[TASK DIRECTIONS] When the word "flag" shows up in a line of the data below, copy that whole line.

(Stored items)
——————

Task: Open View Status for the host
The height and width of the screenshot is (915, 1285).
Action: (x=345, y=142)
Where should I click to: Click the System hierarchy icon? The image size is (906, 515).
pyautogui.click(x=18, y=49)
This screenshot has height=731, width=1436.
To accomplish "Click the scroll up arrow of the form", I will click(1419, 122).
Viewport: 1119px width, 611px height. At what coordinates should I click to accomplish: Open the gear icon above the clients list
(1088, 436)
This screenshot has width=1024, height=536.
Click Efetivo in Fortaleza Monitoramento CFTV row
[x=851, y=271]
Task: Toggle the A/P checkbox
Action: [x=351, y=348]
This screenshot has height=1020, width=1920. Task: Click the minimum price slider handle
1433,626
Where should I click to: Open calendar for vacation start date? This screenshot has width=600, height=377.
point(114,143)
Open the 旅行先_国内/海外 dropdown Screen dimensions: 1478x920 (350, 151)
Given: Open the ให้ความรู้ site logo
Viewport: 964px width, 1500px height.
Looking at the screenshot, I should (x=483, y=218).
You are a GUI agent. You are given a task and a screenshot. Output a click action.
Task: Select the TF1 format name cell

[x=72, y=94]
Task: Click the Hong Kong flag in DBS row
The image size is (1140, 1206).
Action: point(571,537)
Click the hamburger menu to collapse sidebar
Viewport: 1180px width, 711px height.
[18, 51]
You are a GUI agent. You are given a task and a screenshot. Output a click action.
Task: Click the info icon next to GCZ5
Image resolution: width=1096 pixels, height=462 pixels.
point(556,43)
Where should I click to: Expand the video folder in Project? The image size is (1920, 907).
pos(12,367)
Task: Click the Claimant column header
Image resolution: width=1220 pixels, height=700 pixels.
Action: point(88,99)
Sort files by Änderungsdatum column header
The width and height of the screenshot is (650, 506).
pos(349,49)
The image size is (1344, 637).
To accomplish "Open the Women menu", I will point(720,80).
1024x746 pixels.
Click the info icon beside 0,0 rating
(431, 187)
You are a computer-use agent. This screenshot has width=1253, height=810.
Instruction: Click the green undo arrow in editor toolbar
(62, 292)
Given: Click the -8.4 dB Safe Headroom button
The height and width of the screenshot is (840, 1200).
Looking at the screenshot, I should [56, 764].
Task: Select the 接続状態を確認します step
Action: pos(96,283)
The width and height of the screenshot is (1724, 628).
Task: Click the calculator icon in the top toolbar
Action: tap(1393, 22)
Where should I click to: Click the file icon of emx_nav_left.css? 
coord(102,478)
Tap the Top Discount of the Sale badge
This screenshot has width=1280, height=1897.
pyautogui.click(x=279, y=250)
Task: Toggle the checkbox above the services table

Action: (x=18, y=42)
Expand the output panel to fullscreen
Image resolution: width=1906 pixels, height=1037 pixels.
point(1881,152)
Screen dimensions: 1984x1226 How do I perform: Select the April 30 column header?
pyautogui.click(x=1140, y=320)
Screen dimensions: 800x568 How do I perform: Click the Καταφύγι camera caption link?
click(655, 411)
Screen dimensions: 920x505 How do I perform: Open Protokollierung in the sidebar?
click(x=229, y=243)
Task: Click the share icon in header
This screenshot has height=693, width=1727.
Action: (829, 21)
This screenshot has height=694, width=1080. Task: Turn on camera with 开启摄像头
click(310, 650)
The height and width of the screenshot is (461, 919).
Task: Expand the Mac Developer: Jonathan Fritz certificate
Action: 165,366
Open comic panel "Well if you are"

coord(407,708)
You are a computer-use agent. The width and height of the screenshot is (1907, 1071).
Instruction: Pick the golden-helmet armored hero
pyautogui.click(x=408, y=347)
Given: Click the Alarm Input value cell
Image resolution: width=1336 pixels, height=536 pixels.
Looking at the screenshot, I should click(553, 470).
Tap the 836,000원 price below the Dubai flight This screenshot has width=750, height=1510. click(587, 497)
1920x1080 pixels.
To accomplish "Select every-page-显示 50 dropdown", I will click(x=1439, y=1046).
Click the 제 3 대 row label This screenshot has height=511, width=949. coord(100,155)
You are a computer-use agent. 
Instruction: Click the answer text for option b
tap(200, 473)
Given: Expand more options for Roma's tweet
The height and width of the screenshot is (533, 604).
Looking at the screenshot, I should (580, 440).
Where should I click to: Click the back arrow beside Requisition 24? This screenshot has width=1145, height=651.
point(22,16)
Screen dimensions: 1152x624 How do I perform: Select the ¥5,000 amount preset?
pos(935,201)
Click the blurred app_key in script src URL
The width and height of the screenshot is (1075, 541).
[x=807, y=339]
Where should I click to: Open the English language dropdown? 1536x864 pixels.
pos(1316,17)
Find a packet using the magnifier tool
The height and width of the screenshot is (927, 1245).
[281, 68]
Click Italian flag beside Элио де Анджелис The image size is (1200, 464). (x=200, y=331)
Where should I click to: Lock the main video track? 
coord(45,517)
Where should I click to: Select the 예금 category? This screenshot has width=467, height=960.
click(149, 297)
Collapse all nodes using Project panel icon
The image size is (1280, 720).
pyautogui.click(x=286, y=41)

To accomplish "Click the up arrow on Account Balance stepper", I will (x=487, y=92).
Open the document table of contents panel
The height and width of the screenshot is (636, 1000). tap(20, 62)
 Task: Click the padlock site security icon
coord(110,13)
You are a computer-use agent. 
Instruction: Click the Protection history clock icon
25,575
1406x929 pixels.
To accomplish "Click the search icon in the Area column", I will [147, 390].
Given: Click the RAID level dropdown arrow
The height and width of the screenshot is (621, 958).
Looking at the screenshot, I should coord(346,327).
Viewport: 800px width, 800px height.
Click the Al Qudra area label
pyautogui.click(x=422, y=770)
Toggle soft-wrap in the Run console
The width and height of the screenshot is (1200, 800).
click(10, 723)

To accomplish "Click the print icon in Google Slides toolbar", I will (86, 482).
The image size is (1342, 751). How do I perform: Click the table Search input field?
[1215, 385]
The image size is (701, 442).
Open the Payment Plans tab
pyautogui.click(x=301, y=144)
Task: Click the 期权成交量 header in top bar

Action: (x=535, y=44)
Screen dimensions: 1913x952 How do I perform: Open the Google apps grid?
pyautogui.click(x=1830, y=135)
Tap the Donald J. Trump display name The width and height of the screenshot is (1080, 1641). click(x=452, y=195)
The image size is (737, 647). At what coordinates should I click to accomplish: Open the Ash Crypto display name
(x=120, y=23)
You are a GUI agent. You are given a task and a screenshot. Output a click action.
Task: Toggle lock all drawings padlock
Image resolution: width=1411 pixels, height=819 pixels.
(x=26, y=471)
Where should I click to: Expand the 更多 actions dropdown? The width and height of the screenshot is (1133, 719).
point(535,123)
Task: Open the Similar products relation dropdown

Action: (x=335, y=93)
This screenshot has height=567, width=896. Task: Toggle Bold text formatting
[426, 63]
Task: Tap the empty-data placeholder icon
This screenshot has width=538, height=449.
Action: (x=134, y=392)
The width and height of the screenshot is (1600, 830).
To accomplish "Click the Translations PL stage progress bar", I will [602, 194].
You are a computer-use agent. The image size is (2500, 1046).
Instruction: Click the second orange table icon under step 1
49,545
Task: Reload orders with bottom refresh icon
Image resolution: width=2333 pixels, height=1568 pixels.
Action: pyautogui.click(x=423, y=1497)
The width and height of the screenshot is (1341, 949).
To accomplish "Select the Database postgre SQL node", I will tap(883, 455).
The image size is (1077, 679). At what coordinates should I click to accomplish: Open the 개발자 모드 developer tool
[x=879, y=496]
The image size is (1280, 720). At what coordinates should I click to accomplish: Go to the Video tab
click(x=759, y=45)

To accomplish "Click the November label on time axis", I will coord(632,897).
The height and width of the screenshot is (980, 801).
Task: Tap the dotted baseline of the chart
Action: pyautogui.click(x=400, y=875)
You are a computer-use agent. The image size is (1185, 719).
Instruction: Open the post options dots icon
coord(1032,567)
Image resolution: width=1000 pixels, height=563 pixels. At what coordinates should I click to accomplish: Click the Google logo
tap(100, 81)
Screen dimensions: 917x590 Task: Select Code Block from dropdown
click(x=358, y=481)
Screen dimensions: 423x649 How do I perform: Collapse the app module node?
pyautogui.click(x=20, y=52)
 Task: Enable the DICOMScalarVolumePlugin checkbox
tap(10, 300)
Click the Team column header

——————

[WRITTEN ANSWER]
Task: Click the Hong Kong flag in DBS row
Click Italian flag beside Элио де Анджелис The image size is (1200, 464). (x=200, y=331)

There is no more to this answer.